* _OBJECTIVE_: Rewrite all of the records below, replacing "computer-use agent" with "screen-control agent" and leaving everything else unchanged.

* _RECORDS SHOWN_:
________________________

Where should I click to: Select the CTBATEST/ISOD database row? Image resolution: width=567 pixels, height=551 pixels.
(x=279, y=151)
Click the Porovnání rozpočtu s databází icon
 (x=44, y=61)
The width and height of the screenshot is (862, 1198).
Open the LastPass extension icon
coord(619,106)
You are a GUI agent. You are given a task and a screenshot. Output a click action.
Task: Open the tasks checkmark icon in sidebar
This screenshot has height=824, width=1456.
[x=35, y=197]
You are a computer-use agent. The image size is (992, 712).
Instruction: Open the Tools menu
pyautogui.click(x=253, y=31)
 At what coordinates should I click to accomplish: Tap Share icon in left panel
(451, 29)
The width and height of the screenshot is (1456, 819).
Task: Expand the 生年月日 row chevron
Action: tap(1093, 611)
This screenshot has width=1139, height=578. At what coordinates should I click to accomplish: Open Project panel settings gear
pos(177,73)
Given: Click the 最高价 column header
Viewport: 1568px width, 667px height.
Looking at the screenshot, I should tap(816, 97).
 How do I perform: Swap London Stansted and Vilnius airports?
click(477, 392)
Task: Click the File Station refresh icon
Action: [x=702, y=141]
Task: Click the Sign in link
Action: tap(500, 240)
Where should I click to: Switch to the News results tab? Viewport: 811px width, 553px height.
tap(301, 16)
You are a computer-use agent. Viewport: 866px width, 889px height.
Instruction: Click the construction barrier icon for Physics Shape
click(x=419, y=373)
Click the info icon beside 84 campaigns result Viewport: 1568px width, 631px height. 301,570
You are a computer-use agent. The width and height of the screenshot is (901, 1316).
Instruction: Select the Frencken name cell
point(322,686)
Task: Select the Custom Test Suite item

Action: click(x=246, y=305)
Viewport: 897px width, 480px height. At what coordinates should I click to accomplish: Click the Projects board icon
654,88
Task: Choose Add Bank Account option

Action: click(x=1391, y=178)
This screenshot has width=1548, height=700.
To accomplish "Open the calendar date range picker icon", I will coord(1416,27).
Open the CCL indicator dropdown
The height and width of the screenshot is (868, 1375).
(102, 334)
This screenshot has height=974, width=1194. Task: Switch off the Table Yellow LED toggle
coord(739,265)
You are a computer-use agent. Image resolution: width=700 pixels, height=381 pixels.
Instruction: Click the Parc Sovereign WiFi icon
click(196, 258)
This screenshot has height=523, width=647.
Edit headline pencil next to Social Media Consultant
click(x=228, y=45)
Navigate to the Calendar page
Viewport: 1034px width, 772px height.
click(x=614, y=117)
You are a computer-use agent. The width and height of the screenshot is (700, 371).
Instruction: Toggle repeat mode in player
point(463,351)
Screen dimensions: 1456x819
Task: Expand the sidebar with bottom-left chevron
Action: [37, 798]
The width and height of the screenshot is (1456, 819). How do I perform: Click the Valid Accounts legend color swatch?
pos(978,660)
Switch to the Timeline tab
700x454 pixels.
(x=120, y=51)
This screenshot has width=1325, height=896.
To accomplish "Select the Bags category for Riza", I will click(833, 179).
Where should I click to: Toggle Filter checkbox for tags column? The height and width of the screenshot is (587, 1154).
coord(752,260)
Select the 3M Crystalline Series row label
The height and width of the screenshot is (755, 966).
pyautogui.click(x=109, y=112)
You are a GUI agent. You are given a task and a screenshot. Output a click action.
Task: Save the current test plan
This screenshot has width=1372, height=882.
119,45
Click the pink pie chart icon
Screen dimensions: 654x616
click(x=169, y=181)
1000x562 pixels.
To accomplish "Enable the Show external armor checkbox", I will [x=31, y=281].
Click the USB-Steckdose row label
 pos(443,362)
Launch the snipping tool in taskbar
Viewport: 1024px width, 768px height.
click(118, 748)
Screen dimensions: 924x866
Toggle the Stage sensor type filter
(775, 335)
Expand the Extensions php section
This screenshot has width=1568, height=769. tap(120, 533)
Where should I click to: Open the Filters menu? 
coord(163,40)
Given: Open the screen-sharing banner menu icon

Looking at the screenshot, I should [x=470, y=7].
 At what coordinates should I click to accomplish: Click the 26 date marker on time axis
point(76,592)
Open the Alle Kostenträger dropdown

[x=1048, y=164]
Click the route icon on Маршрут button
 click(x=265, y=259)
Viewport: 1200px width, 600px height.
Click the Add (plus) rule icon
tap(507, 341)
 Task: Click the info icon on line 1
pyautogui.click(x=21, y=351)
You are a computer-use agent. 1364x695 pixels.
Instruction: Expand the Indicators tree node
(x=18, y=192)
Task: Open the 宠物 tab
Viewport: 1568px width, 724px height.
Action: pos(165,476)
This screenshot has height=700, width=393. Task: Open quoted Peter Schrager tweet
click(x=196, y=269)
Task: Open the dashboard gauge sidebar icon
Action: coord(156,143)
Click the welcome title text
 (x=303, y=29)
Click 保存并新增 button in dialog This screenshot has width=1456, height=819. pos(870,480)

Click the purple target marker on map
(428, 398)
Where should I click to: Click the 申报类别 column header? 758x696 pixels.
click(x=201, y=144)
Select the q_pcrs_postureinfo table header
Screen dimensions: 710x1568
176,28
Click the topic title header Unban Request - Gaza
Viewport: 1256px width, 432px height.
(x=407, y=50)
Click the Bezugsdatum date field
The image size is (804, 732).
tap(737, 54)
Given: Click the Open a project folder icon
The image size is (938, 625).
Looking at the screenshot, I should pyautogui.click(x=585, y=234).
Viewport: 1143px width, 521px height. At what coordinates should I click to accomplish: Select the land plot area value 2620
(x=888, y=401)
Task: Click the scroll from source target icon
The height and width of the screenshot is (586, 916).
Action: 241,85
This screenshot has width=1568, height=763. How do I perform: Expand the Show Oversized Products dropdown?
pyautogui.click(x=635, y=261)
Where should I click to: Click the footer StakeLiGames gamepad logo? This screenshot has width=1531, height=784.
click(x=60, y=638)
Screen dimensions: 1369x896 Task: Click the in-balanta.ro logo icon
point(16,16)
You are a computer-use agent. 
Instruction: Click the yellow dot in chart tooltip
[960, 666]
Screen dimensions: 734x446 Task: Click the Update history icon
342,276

________________________

* _ANSWER BELOW_:
Where should I click to: Select the CTBATEST/ISOD database row? Image resolution: width=567 pixels, height=551 pixels.
(x=279, y=151)
Click the Porovnání rozpočtu s databází icon
 (x=44, y=61)
The width and height of the screenshot is (862, 1198).
Open the LastPass extension icon
coord(619,106)
You are a GUI agent. You are given a task and a screenshot. Output a click action.
Task: Open the tasks checkmark icon in sidebar
This screenshot has height=824, width=1456.
[x=35, y=197]
You are a screen-control agent. The image size is (992, 712).
Instruction: Open the Tools menu
pyautogui.click(x=253, y=31)
 At what coordinates should I click to accomplish: Tap Share icon in left panel
(451, 29)
The width and height of the screenshot is (1456, 819).
Task: Expand the 生年月日 row chevron
Action: tap(1093, 611)
This screenshot has width=1139, height=578. At what coordinates should I click to accomplish: Open Project panel settings gear
pos(177,73)
Given: Click the 最高价 column header
Viewport: 1568px width, 667px height.
Looking at the screenshot, I should tap(816, 97).
 How do I perform: Swap London Stansted and Vilnius airports?
click(477, 392)
Task: Click the File Station refresh icon
Action: [x=702, y=141]
Task: Click the Sign in link
Action: tap(500, 240)
Where should I click to: Switch to the News results tab? Viewport: 811px width, 553px height.
tap(301, 16)
You are a screen-control agent. Viewport: 866px width, 889px height.
Instruction: Click the construction barrier icon for Physics Shape
click(x=419, y=373)
Click the info icon beside 84 campaigns result Viewport: 1568px width, 631px height. 301,570
You are a screen-control agent. The width and height of the screenshot is (901, 1316).
Instruction: Select the Frencken name cell
point(322,686)
Task: Select the Custom Test Suite item

Action: click(x=246, y=305)
Viewport: 897px width, 480px height. At what coordinates should I click to accomplish: Click the Projects board icon
654,88
Task: Choose Add Bank Account option

Action: click(x=1391, y=178)
This screenshot has width=1548, height=700.
To accomplish "Open the calendar date range picker icon", I will coord(1416,27).
Open the CCL indicator dropdown
The height and width of the screenshot is (868, 1375).
(102, 334)
This screenshot has height=974, width=1194. Task: Switch off the Table Yellow LED toggle
coord(739,265)
You are a screen-control agent. Image resolution: width=700 pixels, height=381 pixels.
Instruction: Click the Parc Sovereign WiFi icon
click(196, 258)
This screenshot has height=523, width=647.
Edit headline pencil next to Social Media Consultant
click(x=228, y=45)
Navigate to the Calendar page
Viewport: 1034px width, 772px height.
click(x=614, y=117)
You are a screen-control agent. The width and height of the screenshot is (700, 371).
Instruction: Toggle repeat mode in player
point(463,351)
Screen dimensions: 1456x819
Task: Expand the sidebar with bottom-left chevron
Action: [37, 798]
The width and height of the screenshot is (1456, 819). How do I perform: Click the Valid Accounts legend color swatch?
pos(978,660)
Switch to the Timeline tab
700x454 pixels.
(x=120, y=51)
This screenshot has width=1325, height=896.
To accomplish "Select the Bags category for Riza", I will click(833, 179).
Where should I click to: Toggle Filter checkbox for tags column? The height and width of the screenshot is (587, 1154).
coord(752,260)
Select the 3M Crystalline Series row label
The height and width of the screenshot is (755, 966).
pyautogui.click(x=109, y=112)
You are a GUI agent. You are given a task and a screenshot. Output a click action.
Task: Save the current test plan
This screenshot has width=1372, height=882.
119,45
Click the pink pie chart icon
Screen dimensions: 654x616
click(x=169, y=181)
1000x562 pixels.
To accomplish "Enable the Show external armor checkbox", I will [x=31, y=281].
Click the USB-Steckdose row label
 pos(443,362)
Launch the snipping tool in taskbar
Viewport: 1024px width, 768px height.
click(118, 748)
Screen dimensions: 924x866
Toggle the Stage sensor type filter
(775, 335)
Expand the Extensions php section
This screenshot has width=1568, height=769. tap(120, 533)
Where should I click to: Open the Filters menu? 
coord(163,40)
Given: Open the screen-sharing banner menu icon

Looking at the screenshot, I should [x=470, y=7].
 At what coordinates should I click to accomplish: Click the 26 date marker on time axis
point(76,592)
Open the Alle Kostenträger dropdown

[x=1048, y=164]
Click the route icon on Маршрут button
 click(x=265, y=259)
Viewport: 1200px width, 600px height.
Click the Add (plus) rule icon
tap(507, 341)
 Task: Click the info icon on line 1
pyautogui.click(x=21, y=351)
You are a screen-control agent. 1364x695 pixels.
Instruction: Expand the Indicators tree node
(x=18, y=192)
Task: Open the 宠物 tab
Viewport: 1568px width, 724px height.
Action: pos(165,476)
This screenshot has height=700, width=393. Task: Open quoted Peter Schrager tweet
click(x=196, y=269)
Task: Open the dashboard gauge sidebar icon
Action: coord(156,143)
Click the welcome title text
 (x=303, y=29)
Click 保存并新增 button in dialog This screenshot has width=1456, height=819. pos(870,480)

Click the purple target marker on map
(428, 398)
Where should I click to: Click the 申报类别 column header? 758x696 pixels.
click(x=201, y=144)
Select the q_pcrs_postureinfo table header
Screen dimensions: 710x1568
176,28
Click the topic title header Unban Request - Gaza
Viewport: 1256px width, 432px height.
(x=407, y=50)
Click the Bezugsdatum date field
The image size is (804, 732).
tap(737, 54)
Given: Click the Open a project folder icon
The image size is (938, 625).
Looking at the screenshot, I should pyautogui.click(x=585, y=234).
Viewport: 1143px width, 521px height. At what coordinates should I click to accomplish: Select the land plot area value 2620
(x=888, y=401)
Task: Click the scroll from source target icon
The height and width of the screenshot is (586, 916).
Action: 241,85
This screenshot has width=1568, height=763. How do I perform: Expand the Show Oversized Products dropdown?
pyautogui.click(x=635, y=261)
Where should I click to: Click the footer StakeLiGames gamepad logo? This screenshot has width=1531, height=784.
click(x=60, y=638)
Screen dimensions: 1369x896 Task: Click the in-balanta.ro logo icon
point(16,16)
You are a screen-control agent. 
Instruction: Click the yellow dot in chart tooltip
[960, 666]
Screen dimensions: 734x446 Task: Click the Update history icon
342,276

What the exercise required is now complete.